===== DOCUMENT SECTION =====

Headshot Joe Gaynor BW

Joe Gaynor

Visiting Researcher at the Growth and Reform Network

BSPP Annual Conf Mar26 7288

I was fortunate to be among a community of policymakers, academics and practitioners at the Bennett School of Public Policy Annual Conference in Cambridge last week, hearing from leading thinkers working on the thorny policy problems facing governments in the UK and around the world. The conference was connected by a common thread: the Bennett School’s focus on delivering the right kind of growth, fairly shared. The programme included sessions on evidence-based policymaking in polarised times, how governments can deliver growth, and the use of AI in public services, as well as an impassioned conversation with Andy Burnham, who made the case for devolution and the virtues of place-based policymaking. The day concluded with Philip Rycroft sharing findings from his recent review of foreign financial influence in UK politics, and a keynote from former EU ambassador João Vale de Almeida on the geopolitical pressures reshaping the context for domestic policymaking in the UK.

There was a striking consistency in the underlying challenges that surfaced across very different discussions. Whether the topic was housing supply, AI, devolution or industrial strategy, speakers returned to questions of trust, institutional capability and coordination, and the relationship between national policy and lived experience in places. Five insights stood out as especially relevant for policymakers working to deliver inclusive growth and public sector reform:

Growth must be visible and felt

Governments can no longer rely solely on headline indicators as evidence of growth. Progress needs to be visible in the systems people rely on in their everyday lives, including housing, transport, skills pathways and health outcomes. Economic agendas that focus solely on improving headline indicators such as GDP - which was never intended to be a measure of welfare - risk overlooking how growth is distributed and the issues of affordability, access to services, and opportunities that shape how people actually experience the economy. 

In Greater Manchester, this has meant moving away from what Andy Burnham described as “extractive growth” towards investment more closely linked to participation in the labour market and the quality of local services. Integrated public transport shows how ambitions for growth translate into real improvements in how people move through their local economies and connect to employment and essential services. The ambition for inclusive growth will be judged by whether investment widens participation in economic activity across places rather than concentrating its benefits within them.

===== SUPPLIED INFORMATION =====

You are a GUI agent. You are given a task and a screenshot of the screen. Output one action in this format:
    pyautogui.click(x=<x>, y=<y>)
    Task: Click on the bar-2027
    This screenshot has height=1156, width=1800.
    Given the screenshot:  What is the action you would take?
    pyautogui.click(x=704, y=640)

=====
===== SUPPLIED INFORMATION =====

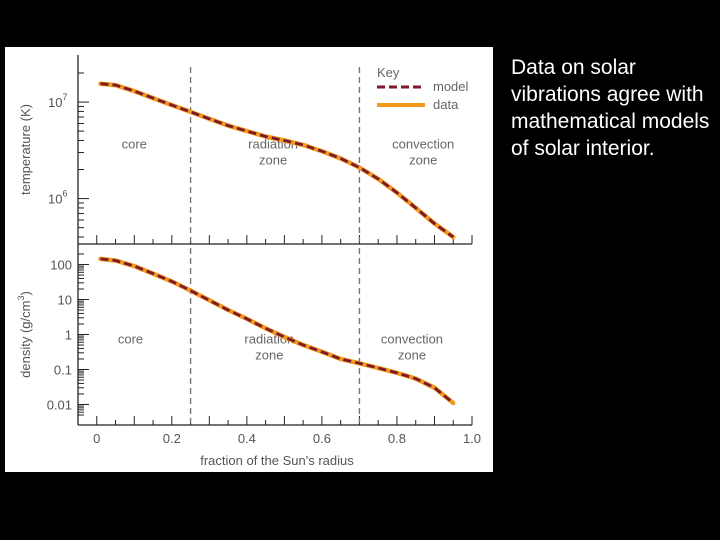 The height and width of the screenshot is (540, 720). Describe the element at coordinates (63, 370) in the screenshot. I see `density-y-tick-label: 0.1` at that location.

=====

-- HOW TO COMPLETE THIS TASK --
According to the conference article, in which everyday systems should progress on growth be visible? The records are separate from the conference article.

-- OUTPUT FOR THIS EXERCISE --
- Housing
- Transport
- Skills pathways
- Health outcomes